9 Discussions between representative of the appellant and the respondent took place between March and August 2000. On or about 18 July 2000 the appellant signed an agreement with Pan whereby it agreed to procure subscriptions for 55 million shares at $1.00 each in the capital of Pan. By that agreement the appellant was to be paid a fee of 2% of the issue price for subscriptions procured by it and a further fee of 1.5% of the issue price for agreeing to underwrite the issue.

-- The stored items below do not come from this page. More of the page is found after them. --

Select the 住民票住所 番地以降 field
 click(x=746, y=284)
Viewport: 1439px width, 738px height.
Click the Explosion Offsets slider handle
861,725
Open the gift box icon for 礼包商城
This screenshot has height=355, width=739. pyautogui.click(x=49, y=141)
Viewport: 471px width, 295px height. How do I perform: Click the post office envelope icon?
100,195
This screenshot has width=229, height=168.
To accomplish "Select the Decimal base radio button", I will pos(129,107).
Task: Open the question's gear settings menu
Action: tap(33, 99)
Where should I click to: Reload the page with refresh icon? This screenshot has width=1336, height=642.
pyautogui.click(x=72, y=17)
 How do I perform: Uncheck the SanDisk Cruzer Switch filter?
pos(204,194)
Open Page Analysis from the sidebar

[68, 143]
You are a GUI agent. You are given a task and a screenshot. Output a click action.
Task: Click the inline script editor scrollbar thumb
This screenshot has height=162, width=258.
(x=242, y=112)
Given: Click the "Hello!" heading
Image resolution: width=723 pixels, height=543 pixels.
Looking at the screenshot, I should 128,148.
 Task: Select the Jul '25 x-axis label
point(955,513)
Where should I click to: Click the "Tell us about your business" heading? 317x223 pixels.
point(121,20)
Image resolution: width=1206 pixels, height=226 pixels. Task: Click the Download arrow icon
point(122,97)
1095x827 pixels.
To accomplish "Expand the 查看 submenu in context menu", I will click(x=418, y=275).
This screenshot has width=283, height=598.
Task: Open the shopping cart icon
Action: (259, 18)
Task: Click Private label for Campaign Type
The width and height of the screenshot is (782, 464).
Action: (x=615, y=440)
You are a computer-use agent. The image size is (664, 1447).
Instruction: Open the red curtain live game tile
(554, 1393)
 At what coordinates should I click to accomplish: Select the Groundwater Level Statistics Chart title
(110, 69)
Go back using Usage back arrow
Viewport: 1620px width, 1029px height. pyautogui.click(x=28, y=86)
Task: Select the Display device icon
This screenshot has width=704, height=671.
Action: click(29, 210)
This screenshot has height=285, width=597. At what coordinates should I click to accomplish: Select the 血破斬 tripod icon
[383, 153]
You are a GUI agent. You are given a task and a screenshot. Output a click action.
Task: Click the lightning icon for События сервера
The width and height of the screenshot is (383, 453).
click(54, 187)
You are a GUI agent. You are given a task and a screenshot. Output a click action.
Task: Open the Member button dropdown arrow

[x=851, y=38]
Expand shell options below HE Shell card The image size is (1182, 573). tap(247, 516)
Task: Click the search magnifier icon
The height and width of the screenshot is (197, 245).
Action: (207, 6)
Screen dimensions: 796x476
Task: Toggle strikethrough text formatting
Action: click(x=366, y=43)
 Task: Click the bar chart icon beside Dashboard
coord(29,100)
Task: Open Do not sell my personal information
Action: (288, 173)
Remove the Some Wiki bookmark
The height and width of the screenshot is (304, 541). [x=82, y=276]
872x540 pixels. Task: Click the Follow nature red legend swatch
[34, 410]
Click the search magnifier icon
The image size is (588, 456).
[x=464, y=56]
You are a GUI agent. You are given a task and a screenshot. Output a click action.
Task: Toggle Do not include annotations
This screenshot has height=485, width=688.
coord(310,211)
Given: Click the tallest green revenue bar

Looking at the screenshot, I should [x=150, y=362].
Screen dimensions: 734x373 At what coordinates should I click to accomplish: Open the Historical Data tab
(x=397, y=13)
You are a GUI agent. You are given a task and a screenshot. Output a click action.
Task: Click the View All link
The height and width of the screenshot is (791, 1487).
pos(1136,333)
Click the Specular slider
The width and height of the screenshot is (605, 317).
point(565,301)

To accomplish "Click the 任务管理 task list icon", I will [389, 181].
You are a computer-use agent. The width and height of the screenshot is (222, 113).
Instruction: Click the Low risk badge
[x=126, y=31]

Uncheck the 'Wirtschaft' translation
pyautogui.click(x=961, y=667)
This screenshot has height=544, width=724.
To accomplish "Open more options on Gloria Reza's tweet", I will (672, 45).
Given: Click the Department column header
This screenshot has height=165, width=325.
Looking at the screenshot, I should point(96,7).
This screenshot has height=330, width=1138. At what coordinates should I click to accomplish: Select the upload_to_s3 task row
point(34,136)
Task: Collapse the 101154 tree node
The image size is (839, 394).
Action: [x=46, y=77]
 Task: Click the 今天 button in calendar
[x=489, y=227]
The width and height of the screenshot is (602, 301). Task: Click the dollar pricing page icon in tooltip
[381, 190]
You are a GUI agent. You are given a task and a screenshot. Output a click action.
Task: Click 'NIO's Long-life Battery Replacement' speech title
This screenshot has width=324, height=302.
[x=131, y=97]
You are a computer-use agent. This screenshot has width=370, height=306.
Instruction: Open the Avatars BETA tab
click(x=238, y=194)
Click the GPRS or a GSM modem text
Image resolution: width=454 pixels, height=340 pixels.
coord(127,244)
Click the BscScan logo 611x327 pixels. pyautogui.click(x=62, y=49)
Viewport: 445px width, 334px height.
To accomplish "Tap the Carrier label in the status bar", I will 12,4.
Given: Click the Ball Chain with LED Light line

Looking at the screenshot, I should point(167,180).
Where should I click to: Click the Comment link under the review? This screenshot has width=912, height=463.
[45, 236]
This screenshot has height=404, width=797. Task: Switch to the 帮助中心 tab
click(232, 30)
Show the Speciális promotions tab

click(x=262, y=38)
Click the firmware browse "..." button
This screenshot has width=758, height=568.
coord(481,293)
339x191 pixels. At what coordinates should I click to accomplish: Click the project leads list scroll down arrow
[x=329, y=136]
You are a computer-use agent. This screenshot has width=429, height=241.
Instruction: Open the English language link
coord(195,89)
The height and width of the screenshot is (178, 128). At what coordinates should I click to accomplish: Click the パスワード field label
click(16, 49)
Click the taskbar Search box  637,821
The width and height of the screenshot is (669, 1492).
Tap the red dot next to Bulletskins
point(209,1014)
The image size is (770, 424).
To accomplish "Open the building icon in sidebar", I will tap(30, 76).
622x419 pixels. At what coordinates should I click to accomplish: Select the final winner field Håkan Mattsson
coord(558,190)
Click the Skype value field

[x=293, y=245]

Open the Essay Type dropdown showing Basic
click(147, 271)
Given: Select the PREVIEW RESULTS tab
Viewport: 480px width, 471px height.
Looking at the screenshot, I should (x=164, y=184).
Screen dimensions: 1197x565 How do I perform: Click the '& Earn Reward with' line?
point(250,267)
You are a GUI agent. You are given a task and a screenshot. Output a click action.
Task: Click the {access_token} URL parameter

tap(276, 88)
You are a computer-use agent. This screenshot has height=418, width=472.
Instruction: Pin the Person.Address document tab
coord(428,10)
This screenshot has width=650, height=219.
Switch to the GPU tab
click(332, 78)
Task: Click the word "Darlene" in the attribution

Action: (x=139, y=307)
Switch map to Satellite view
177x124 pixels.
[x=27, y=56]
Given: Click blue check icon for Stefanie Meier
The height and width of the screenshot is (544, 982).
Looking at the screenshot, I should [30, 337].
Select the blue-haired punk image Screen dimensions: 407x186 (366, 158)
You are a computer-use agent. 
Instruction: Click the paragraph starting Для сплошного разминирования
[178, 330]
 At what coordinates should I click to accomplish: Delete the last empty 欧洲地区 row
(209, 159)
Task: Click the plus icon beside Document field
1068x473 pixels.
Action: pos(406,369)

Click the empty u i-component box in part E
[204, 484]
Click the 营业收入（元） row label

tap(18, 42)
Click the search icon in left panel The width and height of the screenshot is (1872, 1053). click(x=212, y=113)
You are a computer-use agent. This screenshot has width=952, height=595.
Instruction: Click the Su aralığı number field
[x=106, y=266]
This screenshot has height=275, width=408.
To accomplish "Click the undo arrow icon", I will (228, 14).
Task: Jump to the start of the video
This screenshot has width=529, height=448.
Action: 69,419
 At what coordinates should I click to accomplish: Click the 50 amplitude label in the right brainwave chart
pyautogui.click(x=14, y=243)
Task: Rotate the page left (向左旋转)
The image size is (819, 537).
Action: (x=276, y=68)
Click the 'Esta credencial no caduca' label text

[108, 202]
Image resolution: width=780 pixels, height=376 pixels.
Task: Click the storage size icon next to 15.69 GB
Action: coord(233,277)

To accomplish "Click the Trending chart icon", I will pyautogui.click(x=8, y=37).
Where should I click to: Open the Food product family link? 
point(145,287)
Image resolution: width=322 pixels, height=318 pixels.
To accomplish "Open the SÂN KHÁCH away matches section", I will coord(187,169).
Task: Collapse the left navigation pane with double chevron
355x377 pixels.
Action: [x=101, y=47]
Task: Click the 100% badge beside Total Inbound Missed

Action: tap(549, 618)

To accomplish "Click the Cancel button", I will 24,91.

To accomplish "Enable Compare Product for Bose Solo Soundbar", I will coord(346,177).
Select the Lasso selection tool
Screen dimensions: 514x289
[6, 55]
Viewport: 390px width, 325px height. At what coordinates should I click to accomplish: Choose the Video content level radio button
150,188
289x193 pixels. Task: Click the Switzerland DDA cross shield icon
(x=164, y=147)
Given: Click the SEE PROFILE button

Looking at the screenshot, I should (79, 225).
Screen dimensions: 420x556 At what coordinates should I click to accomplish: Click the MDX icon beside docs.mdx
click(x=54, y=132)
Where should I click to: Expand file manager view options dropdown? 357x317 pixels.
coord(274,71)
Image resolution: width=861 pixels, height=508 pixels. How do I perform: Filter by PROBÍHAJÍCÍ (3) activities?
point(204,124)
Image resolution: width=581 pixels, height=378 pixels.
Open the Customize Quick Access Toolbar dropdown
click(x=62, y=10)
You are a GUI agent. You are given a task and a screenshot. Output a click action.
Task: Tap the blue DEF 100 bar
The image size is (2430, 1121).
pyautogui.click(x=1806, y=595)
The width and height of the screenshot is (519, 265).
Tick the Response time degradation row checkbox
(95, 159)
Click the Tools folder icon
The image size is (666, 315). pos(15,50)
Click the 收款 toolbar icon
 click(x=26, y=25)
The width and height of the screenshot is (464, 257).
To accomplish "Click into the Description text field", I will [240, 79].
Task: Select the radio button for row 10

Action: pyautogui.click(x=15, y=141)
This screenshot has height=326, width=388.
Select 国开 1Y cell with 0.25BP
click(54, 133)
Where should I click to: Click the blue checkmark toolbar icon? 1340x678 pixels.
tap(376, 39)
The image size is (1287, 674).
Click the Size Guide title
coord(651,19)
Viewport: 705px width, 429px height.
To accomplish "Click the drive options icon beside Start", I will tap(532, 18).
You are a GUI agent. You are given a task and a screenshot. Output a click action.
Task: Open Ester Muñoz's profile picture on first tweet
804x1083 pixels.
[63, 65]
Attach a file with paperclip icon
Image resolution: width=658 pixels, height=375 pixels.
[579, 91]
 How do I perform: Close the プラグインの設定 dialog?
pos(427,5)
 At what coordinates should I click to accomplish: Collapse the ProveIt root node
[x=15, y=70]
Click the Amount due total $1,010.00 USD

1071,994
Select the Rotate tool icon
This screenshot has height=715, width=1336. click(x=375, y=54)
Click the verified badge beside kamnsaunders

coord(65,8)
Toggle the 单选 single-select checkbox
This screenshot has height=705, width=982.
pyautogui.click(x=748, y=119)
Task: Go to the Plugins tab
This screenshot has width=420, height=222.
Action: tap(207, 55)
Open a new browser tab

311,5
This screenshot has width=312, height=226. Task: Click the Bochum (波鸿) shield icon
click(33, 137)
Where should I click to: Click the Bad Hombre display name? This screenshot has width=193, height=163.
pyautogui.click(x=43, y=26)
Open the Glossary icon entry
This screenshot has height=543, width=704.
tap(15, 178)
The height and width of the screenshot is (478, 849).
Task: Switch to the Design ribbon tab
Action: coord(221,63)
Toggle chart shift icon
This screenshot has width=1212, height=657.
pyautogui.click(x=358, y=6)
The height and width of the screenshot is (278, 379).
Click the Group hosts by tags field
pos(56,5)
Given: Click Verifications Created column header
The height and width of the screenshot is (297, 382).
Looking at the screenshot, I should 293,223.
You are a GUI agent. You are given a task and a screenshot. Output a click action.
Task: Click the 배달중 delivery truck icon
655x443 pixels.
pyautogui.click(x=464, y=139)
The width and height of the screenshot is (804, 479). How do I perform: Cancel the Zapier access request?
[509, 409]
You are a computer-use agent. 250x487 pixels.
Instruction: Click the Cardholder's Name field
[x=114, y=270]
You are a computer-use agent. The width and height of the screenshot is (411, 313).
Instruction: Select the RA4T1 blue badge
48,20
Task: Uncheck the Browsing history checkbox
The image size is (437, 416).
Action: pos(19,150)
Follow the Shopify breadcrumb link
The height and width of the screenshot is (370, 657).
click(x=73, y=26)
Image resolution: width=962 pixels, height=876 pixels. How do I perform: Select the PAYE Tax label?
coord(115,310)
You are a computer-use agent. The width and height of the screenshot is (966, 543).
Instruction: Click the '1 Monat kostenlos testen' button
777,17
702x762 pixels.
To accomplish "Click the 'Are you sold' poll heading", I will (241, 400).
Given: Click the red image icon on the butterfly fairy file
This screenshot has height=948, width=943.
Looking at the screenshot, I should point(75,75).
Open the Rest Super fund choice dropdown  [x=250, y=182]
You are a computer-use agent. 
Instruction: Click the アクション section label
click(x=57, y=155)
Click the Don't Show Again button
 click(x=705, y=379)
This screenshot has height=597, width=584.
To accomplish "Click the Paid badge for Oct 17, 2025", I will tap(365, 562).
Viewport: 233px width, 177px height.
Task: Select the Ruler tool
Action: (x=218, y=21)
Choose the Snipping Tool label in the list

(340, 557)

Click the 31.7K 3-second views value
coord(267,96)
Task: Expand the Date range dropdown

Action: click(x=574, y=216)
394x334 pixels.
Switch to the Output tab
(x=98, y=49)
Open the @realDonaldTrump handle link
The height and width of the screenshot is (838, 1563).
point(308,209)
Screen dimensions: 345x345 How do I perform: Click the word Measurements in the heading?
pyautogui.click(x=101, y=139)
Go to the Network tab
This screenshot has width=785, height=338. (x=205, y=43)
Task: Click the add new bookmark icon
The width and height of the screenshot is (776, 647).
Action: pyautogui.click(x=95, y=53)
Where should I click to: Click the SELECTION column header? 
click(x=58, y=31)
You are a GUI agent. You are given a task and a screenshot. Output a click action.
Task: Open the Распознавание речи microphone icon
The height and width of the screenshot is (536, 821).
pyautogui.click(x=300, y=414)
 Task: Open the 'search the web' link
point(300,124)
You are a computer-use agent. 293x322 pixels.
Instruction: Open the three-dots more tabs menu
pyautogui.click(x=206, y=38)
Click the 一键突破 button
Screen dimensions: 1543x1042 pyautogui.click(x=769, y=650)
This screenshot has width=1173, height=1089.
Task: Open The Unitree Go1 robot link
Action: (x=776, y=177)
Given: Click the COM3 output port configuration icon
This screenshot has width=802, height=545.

10 On or about 10 August 2000 the respondent caused to be lodged with Computershare Registry Services applications for 8,695,500 shares of $1.00 each in the capital of Pan. It claimed that the appellant was contractually obliged to pay to it a commission of 1.5% of the issue price of those shares which amounted to $130,425.00 together with GST. Liability for payment of any such commission was denied by the appellant. Accordingly, on 21 November 2000 the respondent commenced proceedings against the appellant by statement of liquidated claim filed in the District Court claiming a total of $143,467.50.
11 The matter proceeded to trial before Judge Graham of the District Court on an Amended Statement of Liquidated Claim (the Amended Claim) filed on 11 September 2001.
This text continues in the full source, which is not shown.